Personne ici ne soutient qu’il faille réduire les soins aux patients anglophones. Il s’agit de doter le Québec d’une institution de pointe qui profitera à toute la population. Il s’agit de se doter d’une institution nationale qui travaillera dans la langue commune du Québec, qui sera administrée dans cette langue et qui articulera ses priorités en fonction des objectifs reliés à une juste allocation des fonds publics.

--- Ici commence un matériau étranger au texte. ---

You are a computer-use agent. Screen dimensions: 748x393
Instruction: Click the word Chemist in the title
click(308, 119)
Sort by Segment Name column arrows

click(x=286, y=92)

Vous savez comme moi que c’est là que le bât blesse. Vous savez que le projet ne vise qu’une seule chose : permettre à deux univers de cohabiter en s’ignorant le plus possible. Vous savez que McGill ne cherche qu’à minimiser son interface avec les institutions de la médecine québécoise et à s’affranchir le plus possible des déterminants qui pèsent sur son développement et sur la nature des choix de santé publique inhérents à notre situation nationale. Vous savez que cette institution n’a plus la démographie de ses prétentions et que le projet de mégahôpital séparé ne vise qu’à lui permettre de soutirer de la population du Québec les ratios épidémiologiques requis pour maintenir son enseignement séparé et continuer de se définir en fonction des universités américaines pour mieux s’autoproclamer de « classe mondiale » parmi les pittoresques institutions de la majorité.

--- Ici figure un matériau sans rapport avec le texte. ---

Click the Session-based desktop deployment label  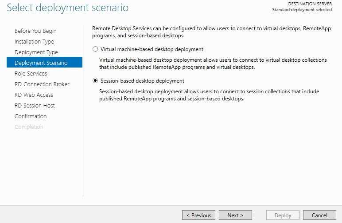pos(142,81)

Il n’y aura pas deux centres à Montréal, mais bien un navire amiral et une chaloupe à la dérive. En refusant d’aller au fond des choses, vous cautionnez les manœuvres politiques qui ne serviront, à terme, qu’à satelliser le monde médical francophone. Il n’en restera qu’une médecine qui ne se définira plus qu’en fonction de ses pénuries et des torts qu’en subira la population québécoise. En maintenant cette hypothèse folle des deux projets, vous condamnez les institutions médicales à sombrer dans la spirale de la résignation. Le temps, les tourments financiers et les contraintes budgétaires s’accumulant, il ne restera du CHUM qu’un compromis bancal. Il sera alors trop tard pour se plaindre du manque de ressources de la Faculté de médecine de l’Université de Montréal et d’un CHUM inachevé et poussif. Il sera trop tard pour rougir de la comparaison avec le palace de McGill. Le temps sera venu alors de la prostration pour une profession qui aura recommencé d’intérioriser l’idée que l’excellence ne s’atteindra plus dans les institutions francophones. Et continueront les sarcasmes et l’auto-dénigrement en s’extasiant devant le complexe de la cour Glen.

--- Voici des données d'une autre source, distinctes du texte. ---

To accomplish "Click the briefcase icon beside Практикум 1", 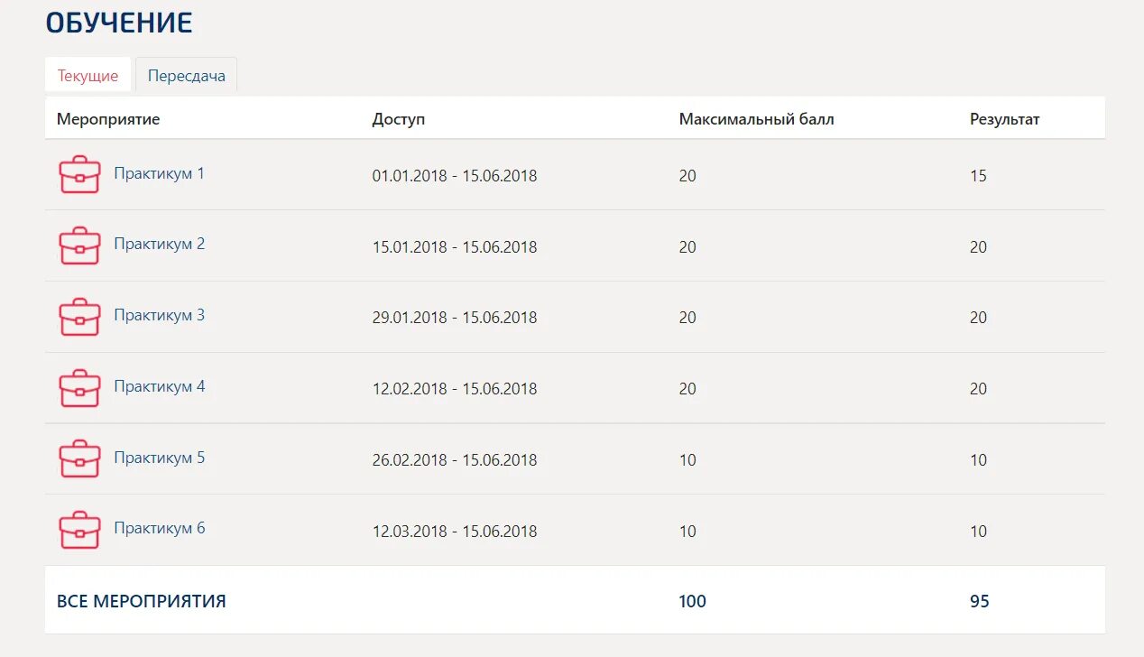I will [79, 174].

Docteur Barrette, ce n’est pas à vous que j’apprendrai ces choses : il y a des abcès que l’on doit crever, sinon c’est la gangrène qui menace. Vous pouvez rendre un grand service public en brisant les alibis. La médecine québécoise s’en portera d’autant mieux que vous permettrez ainsi qu’une discussion ouverte se fasse sur son avenir. L’intérêt national n’en sera que mieux servi parce qu’une cohésion d’ensemble pourra alors être envisagée pour le développement d’un système institutionnel d’enseignement et de recherche accordé aux besoins. Il faut un seul CHU qui réponde aux priorités de l’ensemble des citoyens plutôt qu’aux privilèges hérités d’une structure sociale vétuste. Le Québec a besoin d’une institution nationale forte et il serait normal qu’il puisse compter sur les chefs de file de la médecine pour la lui donner.